No way! If I multiply a positive number by a positive number, I get a positive answer. If I multiply a negative number by a negative number, I also get a positive answer. So, there are no "real" number solutions for this part.

So, the only solutions are $x = 2\sqrt{2}$ and $x = -2\sqrt{2}$.

Alternative answer

Answer: $x = 2\sqrt{2}$, $x = -2\sqrt{2}$, $x = 2i\sqrt{2}$, $x = -2i\sqrt{2}$ Explain
This is a question about solving equations by using a cool trick called factoring, specifically recognizing the "difference of squares" pattern, and understanding how to find square roots, even for negative numbers! . The solving step is:

First, I looked at the equation: $x^4 - 64 = 0$.
I noticed something really cool! $x^4$ is actually just $(x^2)$ multiplied by itself, so it's like $(x^2)^2$. And $64$ is $8$ multiplied by itself, so it's $8^2$.
This means the equation looks like a famous pattern called "difference of squares"! It's like $A^2 - B^2$, which can always be split into $(A-B)$ multiplied by $(A+B)$.
In our problem, $A$ is $x^2$ and $B$ is $8$.
So, I can rewrite the equation like this: $(x^2 - 8)(x^2 + 8) = 0$.

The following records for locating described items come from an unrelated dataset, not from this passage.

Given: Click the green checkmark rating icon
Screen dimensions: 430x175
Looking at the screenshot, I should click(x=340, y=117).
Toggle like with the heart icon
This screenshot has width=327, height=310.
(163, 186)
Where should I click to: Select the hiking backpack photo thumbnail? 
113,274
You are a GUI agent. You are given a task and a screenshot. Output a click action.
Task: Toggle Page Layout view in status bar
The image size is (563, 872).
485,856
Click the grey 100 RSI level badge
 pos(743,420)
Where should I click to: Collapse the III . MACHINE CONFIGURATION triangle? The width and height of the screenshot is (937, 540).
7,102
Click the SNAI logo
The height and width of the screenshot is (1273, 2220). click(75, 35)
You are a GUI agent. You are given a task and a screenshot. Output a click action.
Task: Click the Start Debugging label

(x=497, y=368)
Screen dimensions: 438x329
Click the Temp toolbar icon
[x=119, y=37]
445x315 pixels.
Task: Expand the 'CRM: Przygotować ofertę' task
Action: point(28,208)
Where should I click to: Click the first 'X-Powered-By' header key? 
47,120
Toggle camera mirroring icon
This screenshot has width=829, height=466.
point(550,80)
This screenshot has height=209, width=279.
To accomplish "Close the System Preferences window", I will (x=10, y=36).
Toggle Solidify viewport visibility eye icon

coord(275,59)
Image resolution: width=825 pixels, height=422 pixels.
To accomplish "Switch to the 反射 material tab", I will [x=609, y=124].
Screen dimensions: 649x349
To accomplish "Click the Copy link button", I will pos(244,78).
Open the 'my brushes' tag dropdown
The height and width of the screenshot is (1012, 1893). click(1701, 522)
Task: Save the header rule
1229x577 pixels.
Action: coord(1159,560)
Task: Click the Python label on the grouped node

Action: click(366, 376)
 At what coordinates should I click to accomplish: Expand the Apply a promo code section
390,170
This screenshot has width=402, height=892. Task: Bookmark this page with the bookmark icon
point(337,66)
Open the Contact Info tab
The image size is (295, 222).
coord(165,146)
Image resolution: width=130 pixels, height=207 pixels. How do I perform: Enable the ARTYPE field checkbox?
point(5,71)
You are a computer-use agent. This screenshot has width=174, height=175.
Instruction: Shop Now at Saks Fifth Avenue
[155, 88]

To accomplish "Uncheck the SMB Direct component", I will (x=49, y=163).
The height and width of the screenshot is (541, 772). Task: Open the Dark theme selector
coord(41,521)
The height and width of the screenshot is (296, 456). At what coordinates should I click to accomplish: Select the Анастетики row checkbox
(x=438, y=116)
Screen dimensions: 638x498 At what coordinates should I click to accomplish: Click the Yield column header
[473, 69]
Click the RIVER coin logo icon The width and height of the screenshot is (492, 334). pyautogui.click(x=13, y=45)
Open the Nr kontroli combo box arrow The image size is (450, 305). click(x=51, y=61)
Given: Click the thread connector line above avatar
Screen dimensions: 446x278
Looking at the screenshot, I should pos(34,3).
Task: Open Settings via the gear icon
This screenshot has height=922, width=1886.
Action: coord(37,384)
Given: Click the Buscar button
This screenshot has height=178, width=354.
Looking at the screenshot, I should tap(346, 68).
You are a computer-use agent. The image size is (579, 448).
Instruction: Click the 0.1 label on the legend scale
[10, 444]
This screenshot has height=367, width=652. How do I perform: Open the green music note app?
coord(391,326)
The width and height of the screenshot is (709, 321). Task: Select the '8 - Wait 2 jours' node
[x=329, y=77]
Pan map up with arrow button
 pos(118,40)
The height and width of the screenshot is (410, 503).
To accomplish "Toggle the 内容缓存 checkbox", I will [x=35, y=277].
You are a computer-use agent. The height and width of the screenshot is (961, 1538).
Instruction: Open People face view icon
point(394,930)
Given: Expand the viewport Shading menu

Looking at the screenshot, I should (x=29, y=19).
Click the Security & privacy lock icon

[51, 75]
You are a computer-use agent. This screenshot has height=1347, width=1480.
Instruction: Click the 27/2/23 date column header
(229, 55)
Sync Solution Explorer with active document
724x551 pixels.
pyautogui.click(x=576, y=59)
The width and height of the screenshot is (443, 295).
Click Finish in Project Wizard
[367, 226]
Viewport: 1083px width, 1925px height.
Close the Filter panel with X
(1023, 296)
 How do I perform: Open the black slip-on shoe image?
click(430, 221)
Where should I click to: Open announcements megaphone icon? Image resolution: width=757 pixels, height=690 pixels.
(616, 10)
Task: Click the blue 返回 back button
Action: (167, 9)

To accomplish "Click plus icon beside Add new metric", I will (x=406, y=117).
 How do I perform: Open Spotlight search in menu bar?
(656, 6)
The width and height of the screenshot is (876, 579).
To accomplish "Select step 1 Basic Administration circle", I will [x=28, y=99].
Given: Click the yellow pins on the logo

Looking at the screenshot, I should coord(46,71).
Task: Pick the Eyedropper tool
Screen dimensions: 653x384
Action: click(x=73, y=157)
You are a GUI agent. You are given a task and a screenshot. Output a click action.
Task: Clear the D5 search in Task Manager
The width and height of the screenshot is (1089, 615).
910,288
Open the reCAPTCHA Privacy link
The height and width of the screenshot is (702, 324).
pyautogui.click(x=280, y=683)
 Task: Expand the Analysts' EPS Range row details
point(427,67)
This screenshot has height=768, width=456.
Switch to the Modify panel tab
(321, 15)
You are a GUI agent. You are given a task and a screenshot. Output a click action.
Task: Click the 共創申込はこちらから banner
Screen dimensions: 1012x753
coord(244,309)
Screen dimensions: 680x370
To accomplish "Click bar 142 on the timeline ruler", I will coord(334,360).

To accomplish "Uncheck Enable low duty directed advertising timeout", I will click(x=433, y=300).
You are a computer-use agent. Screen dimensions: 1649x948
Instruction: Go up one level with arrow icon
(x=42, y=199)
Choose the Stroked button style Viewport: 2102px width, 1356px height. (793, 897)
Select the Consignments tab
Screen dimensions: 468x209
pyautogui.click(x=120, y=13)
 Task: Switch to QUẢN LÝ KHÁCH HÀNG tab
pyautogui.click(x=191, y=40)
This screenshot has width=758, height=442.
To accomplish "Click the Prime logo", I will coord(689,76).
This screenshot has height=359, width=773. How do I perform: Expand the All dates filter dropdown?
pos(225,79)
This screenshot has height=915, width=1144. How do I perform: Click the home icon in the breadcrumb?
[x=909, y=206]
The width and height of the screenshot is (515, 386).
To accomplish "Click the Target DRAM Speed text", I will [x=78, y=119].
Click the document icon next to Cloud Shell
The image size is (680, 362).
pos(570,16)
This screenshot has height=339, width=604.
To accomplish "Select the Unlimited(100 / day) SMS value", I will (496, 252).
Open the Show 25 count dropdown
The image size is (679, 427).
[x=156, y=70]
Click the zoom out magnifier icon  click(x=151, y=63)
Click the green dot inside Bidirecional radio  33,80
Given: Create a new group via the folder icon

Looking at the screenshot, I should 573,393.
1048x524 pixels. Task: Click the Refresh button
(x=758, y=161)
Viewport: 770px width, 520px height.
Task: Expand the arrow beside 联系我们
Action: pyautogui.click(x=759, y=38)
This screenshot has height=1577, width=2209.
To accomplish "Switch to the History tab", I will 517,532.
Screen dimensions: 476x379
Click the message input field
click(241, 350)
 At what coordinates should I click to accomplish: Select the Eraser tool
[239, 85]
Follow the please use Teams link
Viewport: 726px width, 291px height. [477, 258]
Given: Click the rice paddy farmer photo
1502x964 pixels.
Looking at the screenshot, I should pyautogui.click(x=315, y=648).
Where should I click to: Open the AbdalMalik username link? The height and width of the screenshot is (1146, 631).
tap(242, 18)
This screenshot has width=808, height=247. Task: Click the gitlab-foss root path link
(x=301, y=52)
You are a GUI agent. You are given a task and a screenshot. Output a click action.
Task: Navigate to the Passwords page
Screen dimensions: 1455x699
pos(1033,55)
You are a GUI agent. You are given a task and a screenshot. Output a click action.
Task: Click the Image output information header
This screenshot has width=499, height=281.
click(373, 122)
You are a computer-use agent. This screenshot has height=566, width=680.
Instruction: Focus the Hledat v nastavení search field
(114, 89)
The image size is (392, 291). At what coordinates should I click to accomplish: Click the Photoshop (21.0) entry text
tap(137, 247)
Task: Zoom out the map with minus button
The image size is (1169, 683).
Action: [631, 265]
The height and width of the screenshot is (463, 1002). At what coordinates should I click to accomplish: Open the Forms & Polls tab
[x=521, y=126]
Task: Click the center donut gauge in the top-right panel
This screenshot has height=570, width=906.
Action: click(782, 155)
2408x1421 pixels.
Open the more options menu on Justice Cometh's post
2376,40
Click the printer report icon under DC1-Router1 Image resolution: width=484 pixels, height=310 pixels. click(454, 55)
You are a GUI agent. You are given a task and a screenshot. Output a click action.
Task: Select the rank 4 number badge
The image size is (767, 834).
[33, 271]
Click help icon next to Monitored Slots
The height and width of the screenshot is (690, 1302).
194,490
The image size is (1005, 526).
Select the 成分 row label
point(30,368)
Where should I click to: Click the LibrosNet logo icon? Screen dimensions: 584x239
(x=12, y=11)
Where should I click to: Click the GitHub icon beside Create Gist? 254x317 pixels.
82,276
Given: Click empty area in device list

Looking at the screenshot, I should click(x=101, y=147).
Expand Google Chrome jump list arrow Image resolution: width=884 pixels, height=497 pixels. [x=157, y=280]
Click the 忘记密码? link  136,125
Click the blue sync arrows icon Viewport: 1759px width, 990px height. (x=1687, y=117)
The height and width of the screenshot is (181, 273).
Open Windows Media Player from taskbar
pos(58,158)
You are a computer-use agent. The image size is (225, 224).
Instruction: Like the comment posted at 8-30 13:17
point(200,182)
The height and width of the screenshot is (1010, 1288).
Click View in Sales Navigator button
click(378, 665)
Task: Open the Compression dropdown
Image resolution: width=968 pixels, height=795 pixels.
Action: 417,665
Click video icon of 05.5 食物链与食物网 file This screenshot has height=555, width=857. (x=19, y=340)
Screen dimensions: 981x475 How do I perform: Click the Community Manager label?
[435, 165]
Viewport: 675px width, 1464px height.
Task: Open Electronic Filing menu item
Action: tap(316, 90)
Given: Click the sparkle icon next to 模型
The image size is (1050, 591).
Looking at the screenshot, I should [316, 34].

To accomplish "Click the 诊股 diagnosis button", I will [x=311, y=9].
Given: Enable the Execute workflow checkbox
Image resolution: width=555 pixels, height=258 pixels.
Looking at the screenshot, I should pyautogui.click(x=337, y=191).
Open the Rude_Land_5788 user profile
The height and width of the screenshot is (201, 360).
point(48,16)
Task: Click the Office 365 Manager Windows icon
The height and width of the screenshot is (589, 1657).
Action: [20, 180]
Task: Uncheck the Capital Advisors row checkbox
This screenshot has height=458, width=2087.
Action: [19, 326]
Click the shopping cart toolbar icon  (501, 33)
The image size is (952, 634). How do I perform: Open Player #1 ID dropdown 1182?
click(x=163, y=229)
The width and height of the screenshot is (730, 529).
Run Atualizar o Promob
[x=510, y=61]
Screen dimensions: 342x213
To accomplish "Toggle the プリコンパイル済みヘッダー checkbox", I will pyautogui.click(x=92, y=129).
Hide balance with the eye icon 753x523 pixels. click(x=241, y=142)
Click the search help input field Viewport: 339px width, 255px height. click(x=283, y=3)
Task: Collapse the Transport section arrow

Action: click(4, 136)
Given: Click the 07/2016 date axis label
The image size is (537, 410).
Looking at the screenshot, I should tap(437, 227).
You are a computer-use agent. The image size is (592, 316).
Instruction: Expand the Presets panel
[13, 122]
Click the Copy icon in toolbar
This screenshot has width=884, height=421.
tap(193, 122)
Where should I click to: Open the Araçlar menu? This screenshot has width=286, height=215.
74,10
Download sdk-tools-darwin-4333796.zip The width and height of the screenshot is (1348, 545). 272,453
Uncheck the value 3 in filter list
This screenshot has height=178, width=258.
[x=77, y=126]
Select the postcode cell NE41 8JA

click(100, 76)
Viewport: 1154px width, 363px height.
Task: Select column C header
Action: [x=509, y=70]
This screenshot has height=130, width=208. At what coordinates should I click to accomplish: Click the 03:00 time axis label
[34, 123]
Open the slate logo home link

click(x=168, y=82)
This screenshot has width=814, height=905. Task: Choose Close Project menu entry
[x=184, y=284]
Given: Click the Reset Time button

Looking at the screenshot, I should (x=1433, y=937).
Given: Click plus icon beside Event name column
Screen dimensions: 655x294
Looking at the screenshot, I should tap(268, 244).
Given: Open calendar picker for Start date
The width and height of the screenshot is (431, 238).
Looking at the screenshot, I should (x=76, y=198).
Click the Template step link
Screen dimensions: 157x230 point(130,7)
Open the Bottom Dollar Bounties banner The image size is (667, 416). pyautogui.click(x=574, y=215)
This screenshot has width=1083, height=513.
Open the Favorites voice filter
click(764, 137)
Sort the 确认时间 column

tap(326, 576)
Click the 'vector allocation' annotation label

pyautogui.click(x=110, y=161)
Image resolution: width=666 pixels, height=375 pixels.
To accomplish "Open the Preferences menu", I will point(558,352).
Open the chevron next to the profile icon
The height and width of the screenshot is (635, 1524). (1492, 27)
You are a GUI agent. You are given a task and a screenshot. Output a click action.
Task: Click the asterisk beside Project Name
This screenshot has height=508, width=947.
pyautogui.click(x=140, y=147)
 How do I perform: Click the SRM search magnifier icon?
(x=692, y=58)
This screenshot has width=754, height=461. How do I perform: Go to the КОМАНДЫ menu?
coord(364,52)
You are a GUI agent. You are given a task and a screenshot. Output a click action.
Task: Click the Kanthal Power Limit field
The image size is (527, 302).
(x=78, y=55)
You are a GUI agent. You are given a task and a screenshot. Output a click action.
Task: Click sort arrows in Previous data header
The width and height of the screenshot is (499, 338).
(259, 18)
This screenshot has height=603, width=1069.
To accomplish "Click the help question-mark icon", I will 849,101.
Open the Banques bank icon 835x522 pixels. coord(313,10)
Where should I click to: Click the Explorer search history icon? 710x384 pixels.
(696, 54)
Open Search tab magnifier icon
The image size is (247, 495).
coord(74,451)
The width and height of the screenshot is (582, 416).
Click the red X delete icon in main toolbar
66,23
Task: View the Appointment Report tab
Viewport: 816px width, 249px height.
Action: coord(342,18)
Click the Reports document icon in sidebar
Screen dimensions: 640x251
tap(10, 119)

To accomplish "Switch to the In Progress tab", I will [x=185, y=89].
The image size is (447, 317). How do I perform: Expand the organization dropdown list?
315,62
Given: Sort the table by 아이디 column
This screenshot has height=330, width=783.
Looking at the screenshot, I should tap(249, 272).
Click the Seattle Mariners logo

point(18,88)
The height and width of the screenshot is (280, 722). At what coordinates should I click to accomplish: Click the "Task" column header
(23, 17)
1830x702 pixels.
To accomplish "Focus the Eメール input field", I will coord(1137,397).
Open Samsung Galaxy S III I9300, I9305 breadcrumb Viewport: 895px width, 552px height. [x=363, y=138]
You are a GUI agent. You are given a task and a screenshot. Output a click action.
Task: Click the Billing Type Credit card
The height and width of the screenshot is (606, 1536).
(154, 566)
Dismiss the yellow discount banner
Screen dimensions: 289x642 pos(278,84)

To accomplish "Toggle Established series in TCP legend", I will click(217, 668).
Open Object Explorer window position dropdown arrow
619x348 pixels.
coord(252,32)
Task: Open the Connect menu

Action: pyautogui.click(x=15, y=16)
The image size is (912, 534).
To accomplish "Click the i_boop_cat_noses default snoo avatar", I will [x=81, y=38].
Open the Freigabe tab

Now, for two things multiplied together to equal zero, one of those things *has* to be zero!
So, I have two possibilities to check:
Possibility 1: $x^2 - 8 = 0$
Possibility 2: $x^2 + 8 = 0$

Let's solve Possibility 1 first:
$x^2 - 8 = 0$
To get $x^2$ by itself, I can add 8 to both sides: $x^2 = 8$.
Now, to find $x$, I need to figure out what number, when multiplied by itself, gives 8. This is called taking the square root! And remember, there's always a positive and a negative answer when you take a square root!
$x = \sqrt{8}$ or $x = -\sqrt{8}$.
I know that $8$ can be written as $4 \times 2$. Since I know that $\sqrt{4}$ is $2$, I can simplify $\sqrt{8}$ to $2\sqrt{2}$.
So, two of my answers are $x = 2\sqrt{2}$ and $x = -2\sqrt{2}$.

Now, let's solve Possibility 2:
$x^2 + 8 = 0$
To get $x^2$ by itself, I can subtract 8 from both sides: $x^2 = -8$.
This is a bit tricky! Can a normal number, when multiplied by itself, give a negative number? No way! But in math, there's a special kind of number called an imaginary number that helps us with this! It uses 'i', which is like the square root of -1.
So, $x = \sqrt{-8}$ or $x = -\sqrt{-8}$.
Just like before, $\sqrt{8}$ is $2\sqrt{2}$. So, $\sqrt{-8}$ is $2\sqrt{2}$ but with an 'i' attached because of the negative sign inside the square root!
So, my other two answers are $x = 2i\sqrt{2}$ and $x = -2i\sqrt{2}$.

So, I found a total of four awesome solutions for x!